→ About this exercise
When the line containing "Image resolution: width=1346" appears in the data below, begin copying there and stop only after the line containing "Task: Toggle the Tick Replay checkbox".

→ Dataset records

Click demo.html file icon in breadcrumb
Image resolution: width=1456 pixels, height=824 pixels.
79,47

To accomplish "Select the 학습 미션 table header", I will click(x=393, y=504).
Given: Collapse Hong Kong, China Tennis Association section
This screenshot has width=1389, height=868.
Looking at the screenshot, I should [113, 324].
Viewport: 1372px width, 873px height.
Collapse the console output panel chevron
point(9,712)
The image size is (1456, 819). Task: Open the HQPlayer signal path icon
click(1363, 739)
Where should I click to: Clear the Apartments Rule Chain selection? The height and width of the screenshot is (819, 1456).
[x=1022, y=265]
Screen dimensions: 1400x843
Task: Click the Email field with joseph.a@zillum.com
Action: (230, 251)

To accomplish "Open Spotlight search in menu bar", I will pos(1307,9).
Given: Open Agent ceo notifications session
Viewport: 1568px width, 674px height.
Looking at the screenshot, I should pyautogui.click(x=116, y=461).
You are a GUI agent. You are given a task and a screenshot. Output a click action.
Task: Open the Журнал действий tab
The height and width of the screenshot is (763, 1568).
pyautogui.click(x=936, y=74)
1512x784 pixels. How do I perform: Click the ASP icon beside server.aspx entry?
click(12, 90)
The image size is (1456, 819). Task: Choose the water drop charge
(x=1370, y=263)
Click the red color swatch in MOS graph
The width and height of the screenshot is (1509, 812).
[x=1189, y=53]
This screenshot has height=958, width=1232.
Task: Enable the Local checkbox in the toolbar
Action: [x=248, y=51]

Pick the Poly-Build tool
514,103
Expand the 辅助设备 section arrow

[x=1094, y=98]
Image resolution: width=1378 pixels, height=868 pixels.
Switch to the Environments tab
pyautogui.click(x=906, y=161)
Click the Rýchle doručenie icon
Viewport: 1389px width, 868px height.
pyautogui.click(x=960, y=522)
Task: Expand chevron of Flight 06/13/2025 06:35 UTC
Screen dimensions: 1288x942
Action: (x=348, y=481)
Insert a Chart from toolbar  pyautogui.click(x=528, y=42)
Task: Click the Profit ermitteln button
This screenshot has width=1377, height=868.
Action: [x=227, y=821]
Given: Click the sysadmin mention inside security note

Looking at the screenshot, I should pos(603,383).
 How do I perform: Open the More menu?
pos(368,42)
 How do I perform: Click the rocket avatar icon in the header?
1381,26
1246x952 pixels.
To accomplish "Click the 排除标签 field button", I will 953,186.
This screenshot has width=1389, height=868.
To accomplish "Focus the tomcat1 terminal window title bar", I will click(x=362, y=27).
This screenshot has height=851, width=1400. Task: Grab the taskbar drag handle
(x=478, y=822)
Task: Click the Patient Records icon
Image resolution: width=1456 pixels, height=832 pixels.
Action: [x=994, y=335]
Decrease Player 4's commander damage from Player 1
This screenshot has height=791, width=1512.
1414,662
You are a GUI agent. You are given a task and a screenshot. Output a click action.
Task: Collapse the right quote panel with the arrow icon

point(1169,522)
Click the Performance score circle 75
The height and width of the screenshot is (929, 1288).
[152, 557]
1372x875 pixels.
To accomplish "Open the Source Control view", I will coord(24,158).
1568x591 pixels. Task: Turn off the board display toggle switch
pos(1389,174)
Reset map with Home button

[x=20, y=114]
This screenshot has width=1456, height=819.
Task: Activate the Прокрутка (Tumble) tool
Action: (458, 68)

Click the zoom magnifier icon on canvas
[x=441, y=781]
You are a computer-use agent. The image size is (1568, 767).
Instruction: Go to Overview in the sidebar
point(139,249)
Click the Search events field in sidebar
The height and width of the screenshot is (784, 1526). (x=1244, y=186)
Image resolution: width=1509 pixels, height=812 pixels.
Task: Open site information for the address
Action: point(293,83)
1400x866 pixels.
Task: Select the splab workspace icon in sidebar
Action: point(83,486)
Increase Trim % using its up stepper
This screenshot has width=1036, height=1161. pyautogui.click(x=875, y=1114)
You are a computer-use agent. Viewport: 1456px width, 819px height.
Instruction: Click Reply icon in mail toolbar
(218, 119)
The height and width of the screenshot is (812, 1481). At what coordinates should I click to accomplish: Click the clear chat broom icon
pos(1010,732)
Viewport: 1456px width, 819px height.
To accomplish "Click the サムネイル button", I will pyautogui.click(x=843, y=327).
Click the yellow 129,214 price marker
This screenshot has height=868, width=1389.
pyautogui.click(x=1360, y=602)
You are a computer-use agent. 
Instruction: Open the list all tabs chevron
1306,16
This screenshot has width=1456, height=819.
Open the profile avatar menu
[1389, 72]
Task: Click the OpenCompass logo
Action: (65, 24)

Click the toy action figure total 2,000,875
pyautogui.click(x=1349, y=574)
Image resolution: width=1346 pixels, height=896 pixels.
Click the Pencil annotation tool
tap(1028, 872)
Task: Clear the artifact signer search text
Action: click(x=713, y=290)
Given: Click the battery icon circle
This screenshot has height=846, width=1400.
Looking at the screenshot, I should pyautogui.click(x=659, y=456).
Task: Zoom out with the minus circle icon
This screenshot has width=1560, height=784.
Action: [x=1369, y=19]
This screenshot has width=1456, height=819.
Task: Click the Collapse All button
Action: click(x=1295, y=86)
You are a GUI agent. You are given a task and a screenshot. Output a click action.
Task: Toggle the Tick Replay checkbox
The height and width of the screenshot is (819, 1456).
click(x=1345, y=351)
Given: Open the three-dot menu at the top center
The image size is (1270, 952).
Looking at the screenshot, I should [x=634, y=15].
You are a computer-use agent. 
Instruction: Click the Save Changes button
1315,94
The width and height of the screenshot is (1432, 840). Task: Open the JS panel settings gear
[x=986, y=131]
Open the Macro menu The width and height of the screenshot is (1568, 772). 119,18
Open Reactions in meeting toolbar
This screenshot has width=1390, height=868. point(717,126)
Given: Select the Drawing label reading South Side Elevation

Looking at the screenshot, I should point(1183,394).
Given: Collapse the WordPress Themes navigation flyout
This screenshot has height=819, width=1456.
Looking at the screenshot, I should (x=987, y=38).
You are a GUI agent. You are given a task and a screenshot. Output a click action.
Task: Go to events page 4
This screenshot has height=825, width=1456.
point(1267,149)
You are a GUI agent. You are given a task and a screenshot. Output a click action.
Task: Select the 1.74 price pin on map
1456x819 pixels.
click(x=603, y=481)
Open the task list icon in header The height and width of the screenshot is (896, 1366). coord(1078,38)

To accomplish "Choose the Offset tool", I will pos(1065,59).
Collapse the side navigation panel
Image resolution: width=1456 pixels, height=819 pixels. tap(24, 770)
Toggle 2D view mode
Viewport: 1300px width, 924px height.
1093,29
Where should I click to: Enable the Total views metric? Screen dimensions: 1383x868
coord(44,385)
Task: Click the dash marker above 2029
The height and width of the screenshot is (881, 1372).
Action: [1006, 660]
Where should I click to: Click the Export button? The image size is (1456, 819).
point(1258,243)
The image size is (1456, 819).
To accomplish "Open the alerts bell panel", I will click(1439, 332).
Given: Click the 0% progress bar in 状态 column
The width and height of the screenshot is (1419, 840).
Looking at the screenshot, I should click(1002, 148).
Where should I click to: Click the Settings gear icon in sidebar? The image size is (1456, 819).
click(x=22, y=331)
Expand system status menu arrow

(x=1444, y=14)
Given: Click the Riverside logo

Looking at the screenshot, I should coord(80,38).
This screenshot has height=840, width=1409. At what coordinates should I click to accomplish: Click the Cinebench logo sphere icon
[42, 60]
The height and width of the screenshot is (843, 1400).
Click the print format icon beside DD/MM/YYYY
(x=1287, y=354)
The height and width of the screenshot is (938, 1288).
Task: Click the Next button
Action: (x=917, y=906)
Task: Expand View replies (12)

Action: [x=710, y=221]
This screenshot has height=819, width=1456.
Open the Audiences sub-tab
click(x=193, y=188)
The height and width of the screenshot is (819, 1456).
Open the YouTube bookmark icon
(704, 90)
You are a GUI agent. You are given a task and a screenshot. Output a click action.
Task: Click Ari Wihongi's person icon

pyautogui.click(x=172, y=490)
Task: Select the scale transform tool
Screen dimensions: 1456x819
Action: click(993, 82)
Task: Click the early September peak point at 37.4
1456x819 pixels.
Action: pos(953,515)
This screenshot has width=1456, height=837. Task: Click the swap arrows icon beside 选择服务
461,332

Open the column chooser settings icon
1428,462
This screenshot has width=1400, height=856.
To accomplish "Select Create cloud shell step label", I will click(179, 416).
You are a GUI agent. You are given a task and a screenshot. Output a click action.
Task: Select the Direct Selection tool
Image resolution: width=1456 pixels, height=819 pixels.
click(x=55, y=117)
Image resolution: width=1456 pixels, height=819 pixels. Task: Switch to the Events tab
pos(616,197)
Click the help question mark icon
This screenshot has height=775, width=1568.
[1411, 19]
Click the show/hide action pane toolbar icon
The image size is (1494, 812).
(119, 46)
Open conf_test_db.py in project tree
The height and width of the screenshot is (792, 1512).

→ Response to this task
Image resolution: width=1346 pixels, height=896 pixels.
Click the Pencil annotation tool
tap(1028, 872)
Task: Clear the artifact signer search text
Action: click(x=713, y=290)
Given: Click the battery icon circle
This screenshot has height=846, width=1400.
Looking at the screenshot, I should pyautogui.click(x=659, y=456).
Task: Zoom out with the minus circle icon
This screenshot has width=1560, height=784.
Action: [x=1369, y=19]
This screenshot has width=1456, height=819.
Task: Click the Collapse All button
Action: click(x=1295, y=86)
You are a GUI agent. You are given a task and a screenshot. Output a click action.
Task: Toggle the Tick Replay checkbox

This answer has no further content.